→ **Try it**: A complete, unaltered copy of the listing is needed. Write it out.

------------------------------------------------

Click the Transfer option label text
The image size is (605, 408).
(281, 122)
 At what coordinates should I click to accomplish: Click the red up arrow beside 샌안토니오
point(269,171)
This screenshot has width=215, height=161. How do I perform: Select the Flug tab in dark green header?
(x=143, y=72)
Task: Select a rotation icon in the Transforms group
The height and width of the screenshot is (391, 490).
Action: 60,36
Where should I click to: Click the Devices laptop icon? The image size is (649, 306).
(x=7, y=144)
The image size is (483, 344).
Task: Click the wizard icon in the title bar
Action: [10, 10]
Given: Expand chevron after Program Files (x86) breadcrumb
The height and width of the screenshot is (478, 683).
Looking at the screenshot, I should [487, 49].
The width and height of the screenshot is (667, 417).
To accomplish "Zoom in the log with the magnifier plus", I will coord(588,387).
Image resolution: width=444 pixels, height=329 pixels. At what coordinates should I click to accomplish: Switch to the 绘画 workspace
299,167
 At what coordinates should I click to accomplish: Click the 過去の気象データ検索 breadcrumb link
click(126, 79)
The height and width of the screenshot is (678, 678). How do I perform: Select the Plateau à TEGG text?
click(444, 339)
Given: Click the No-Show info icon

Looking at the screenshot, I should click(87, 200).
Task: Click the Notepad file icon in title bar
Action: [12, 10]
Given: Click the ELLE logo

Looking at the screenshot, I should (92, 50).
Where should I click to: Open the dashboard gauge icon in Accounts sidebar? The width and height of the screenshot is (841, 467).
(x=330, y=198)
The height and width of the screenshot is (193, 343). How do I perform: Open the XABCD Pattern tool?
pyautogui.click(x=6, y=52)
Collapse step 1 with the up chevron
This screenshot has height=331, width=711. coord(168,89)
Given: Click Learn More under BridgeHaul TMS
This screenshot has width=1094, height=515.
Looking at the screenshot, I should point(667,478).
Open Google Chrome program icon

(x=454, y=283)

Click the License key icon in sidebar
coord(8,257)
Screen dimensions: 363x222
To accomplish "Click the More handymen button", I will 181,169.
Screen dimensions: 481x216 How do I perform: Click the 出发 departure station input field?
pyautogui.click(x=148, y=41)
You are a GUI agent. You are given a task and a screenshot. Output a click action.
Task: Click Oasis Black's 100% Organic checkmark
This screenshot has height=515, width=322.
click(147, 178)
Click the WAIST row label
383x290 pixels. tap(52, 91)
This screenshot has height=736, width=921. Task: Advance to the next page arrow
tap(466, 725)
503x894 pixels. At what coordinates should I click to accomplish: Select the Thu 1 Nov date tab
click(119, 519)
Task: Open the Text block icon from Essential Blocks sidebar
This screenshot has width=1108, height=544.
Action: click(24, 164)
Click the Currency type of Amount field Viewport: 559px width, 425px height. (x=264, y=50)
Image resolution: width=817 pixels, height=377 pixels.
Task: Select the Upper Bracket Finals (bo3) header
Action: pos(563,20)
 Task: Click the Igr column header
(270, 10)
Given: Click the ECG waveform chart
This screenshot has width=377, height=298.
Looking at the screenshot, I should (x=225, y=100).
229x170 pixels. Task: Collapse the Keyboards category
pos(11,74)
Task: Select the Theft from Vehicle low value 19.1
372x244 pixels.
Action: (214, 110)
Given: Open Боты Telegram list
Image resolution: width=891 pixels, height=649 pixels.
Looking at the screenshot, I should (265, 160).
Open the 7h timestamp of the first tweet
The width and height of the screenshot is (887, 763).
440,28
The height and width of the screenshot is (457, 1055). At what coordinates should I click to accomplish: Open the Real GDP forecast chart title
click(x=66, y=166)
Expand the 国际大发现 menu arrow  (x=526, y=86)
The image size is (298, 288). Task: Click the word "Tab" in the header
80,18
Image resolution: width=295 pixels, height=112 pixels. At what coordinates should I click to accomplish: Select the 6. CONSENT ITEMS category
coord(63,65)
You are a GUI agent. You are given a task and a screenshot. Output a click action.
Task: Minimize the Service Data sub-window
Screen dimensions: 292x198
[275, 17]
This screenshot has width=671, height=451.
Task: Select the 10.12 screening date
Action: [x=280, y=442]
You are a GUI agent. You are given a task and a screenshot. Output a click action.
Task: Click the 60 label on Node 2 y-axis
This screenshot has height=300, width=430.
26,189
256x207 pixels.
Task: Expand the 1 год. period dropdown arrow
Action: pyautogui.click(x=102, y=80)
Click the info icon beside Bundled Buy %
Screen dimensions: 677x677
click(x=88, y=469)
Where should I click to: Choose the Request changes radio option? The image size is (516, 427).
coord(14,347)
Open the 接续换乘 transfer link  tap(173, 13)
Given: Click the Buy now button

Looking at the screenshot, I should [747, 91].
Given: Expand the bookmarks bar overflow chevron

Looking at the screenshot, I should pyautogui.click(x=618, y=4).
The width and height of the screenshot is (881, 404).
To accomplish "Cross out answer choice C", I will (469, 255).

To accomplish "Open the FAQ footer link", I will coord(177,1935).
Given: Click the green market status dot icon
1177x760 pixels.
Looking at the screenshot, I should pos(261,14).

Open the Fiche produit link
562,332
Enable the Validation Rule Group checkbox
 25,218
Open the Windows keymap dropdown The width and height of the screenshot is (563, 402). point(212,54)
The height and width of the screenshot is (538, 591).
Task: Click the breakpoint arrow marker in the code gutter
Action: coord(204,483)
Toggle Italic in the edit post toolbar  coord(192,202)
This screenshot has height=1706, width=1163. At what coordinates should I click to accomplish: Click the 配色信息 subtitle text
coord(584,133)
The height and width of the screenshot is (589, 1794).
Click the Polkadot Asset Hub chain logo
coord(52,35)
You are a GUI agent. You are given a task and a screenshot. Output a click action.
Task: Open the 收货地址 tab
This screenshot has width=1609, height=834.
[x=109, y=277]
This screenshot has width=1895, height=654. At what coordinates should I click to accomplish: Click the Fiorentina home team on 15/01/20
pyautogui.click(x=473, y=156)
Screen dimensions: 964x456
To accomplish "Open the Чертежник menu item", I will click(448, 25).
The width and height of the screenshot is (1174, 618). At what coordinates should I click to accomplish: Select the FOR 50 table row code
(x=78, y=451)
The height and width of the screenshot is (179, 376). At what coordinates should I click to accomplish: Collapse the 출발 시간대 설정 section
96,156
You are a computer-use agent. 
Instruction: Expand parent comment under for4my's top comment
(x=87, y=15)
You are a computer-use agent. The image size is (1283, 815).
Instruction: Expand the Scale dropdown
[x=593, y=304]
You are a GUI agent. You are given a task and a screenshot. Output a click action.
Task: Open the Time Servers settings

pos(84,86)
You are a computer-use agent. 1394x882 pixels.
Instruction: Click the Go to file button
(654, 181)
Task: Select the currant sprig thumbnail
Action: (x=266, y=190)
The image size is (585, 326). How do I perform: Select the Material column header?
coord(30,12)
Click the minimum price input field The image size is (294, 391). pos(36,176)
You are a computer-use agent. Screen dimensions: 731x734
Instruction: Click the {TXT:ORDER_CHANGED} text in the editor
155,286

------------------------------------------------

→ **Answer box**:
Click the Transfer option label text
The image size is (605, 408).
(281, 122)
 At what coordinates should I click to accomplish: Click the red up arrow beside 샌안토니오
point(269,171)
This screenshot has width=215, height=161. How do I perform: Select the Flug tab in dark green header?
(x=143, y=72)
Task: Select a rotation icon in the Transforms group
The height and width of the screenshot is (391, 490).
Action: 60,36
Where should I click to: Click the Devices laptop icon? The image size is (649, 306).
(x=7, y=144)
The image size is (483, 344).
Task: Click the wizard icon in the title bar
Action: [10, 10]
Given: Expand chevron after Program Files (x86) breadcrumb
The height and width of the screenshot is (478, 683).
Looking at the screenshot, I should [487, 49].
The width and height of the screenshot is (667, 417).
To accomplish "Zoom in the log with the magnifier plus", I will coord(588,387).
Image resolution: width=444 pixels, height=329 pixels. At what coordinates should I click to accomplish: Switch to the 绘画 workspace
299,167
 At what coordinates should I click to accomplish: Click the 過去の気象データ検索 breadcrumb link
click(126, 79)
The height and width of the screenshot is (678, 678). How do I perform: Select the Plateau à TEGG text?
click(444, 339)
Given: Click the No-Show info icon

Looking at the screenshot, I should click(87, 200).
Task: Click the Notepad file icon in title bar
Action: [12, 10]
Given: Click the ELLE logo

Looking at the screenshot, I should (92, 50).
Where should I click to: Open the dashboard gauge icon in Accounts sidebar? The width and height of the screenshot is (841, 467).
(x=330, y=198)
The height and width of the screenshot is (193, 343). How do I perform: Open the XABCD Pattern tool?
pyautogui.click(x=6, y=52)
Collapse step 1 with the up chevron
This screenshot has height=331, width=711. coord(168,89)
Given: Click Learn More under BridgeHaul TMS
This screenshot has width=1094, height=515.
Looking at the screenshot, I should point(667,478).
Open Google Chrome program icon

(x=454, y=283)

Click the License key icon in sidebar
coord(8,257)
Screen dimensions: 363x222
To accomplish "Click the More handymen button", I will 181,169.
Screen dimensions: 481x216 How do I perform: Click the 出发 departure station input field?
pyautogui.click(x=148, y=41)
You are a GUI agent. You are given a task and a screenshot. Output a click action.
Task: Click Oasis Black's 100% Organic checkmark
This screenshot has height=515, width=322.
click(147, 178)
Click the WAIST row label
383x290 pixels. tap(52, 91)
This screenshot has height=736, width=921. Task: Advance to the next page arrow
tap(466, 725)
503x894 pixels. At what coordinates should I click to accomplish: Select the Thu 1 Nov date tab
click(119, 519)
Task: Open the Text block icon from Essential Blocks sidebar
This screenshot has width=1108, height=544.
Action: click(24, 164)
Click the Currency type of Amount field Viewport: 559px width, 425px height. (x=264, y=50)
Image resolution: width=817 pixels, height=377 pixels.
Task: Select the Upper Bracket Finals (bo3) header
Action: pos(563,20)
 Task: Click the Igr column header
(270, 10)
Given: Click the ECG waveform chart
This screenshot has width=377, height=298.
Looking at the screenshot, I should (x=225, y=100).
229x170 pixels. Task: Collapse the Keyboards category
pos(11,74)
Task: Select the Theft from Vehicle low value 19.1
372x244 pixels.
Action: (214, 110)
Given: Open Боты Telegram list
Image resolution: width=891 pixels, height=649 pixels.
Looking at the screenshot, I should (265, 160).
Open the 7h timestamp of the first tweet
The width and height of the screenshot is (887, 763).
440,28
The height and width of the screenshot is (457, 1055). At what coordinates should I click to accomplish: Open the Real GDP forecast chart title
click(x=66, y=166)
Expand the 国际大发现 menu arrow  (x=526, y=86)
The image size is (298, 288). Task: Click the word "Tab" in the header
80,18
Image resolution: width=295 pixels, height=112 pixels. At what coordinates should I click to accomplish: Select the 6. CONSENT ITEMS category
coord(63,65)
You are a GUI agent. You are given a task and a screenshot. Output a click action.
Task: Minimize the Service Data sub-window
Screen dimensions: 292x198
[275, 17]
This screenshot has width=671, height=451.
Task: Select the 10.12 screening date
Action: [x=280, y=442]
You are a GUI agent. You are given a task and a screenshot. Output a click action.
Task: Click the 60 label on Node 2 y-axis
This screenshot has height=300, width=430.
26,189
256x207 pixels.
Task: Expand the 1 год. period dropdown arrow
Action: pyautogui.click(x=102, y=80)
Click the info icon beside Bundled Buy %
Screen dimensions: 677x677
click(x=88, y=469)
Where should I click to: Choose the Request changes radio option? The image size is (516, 427).
coord(14,347)
Open the 接续换乘 transfer link  tap(173, 13)
Given: Click the Buy now button

Looking at the screenshot, I should [747, 91].
Given: Expand the bookmarks bar overflow chevron

Looking at the screenshot, I should pyautogui.click(x=618, y=4).
The width and height of the screenshot is (881, 404).
To accomplish "Cross out answer choice C", I will (469, 255).

To accomplish "Open the FAQ footer link", I will coord(177,1935).
Given: Click the green market status dot icon
1177x760 pixels.
Looking at the screenshot, I should pos(261,14).

Open the Fiche produit link
562,332
Enable the Validation Rule Group checkbox
 25,218
Open the Windows keymap dropdown The width and height of the screenshot is (563, 402). point(212,54)
The height and width of the screenshot is (538, 591).
Task: Click the breakpoint arrow marker in the code gutter
Action: coord(204,483)
Toggle Italic in the edit post toolbar  coord(192,202)
This screenshot has height=1706, width=1163. At what coordinates should I click to accomplish: Click the 配色信息 subtitle text
coord(584,133)
The height and width of the screenshot is (589, 1794).
Click the Polkadot Asset Hub chain logo
coord(52,35)
You are a GUI agent. You are given a task and a screenshot. Output a click action.
Task: Open the 收货地址 tab
This screenshot has width=1609, height=834.
[x=109, y=277]
This screenshot has width=1895, height=654. At what coordinates should I click to accomplish: Click the Fiorentina home team on 15/01/20
pyautogui.click(x=473, y=156)
Screen dimensions: 964x456
To accomplish "Open the Чертежник menu item", I will click(448, 25).
The width and height of the screenshot is (1174, 618). At what coordinates should I click to accomplish: Select the FOR 50 table row code
(x=78, y=451)
The height and width of the screenshot is (179, 376). At what coordinates should I click to accomplish: Collapse the 출발 시간대 설정 section
96,156
You are a computer-use agent. 
Instruction: Expand parent comment under for4my's top comment
(x=87, y=15)
You are a computer-use agent. The image size is (1283, 815).
Instruction: Expand the Scale dropdown
[x=593, y=304]
You are a GUI agent. You are given a task and a screenshot. Output a click action.
Task: Open the Time Servers settings

pos(84,86)
You are a computer-use agent. 1394x882 pixels.
Instruction: Click the Go to file button
(654, 181)
Task: Select the currant sprig thumbnail
Action: (x=266, y=190)
The image size is (585, 326). How do I perform: Select the Material column header?
coord(30,12)
Click the minimum price input field The image size is (294, 391). pos(36,176)
You are a computer-use agent. Screen dimensions: 731x734
Instruction: Click the {TXT:ORDER_CHANGED} text in the editor
155,286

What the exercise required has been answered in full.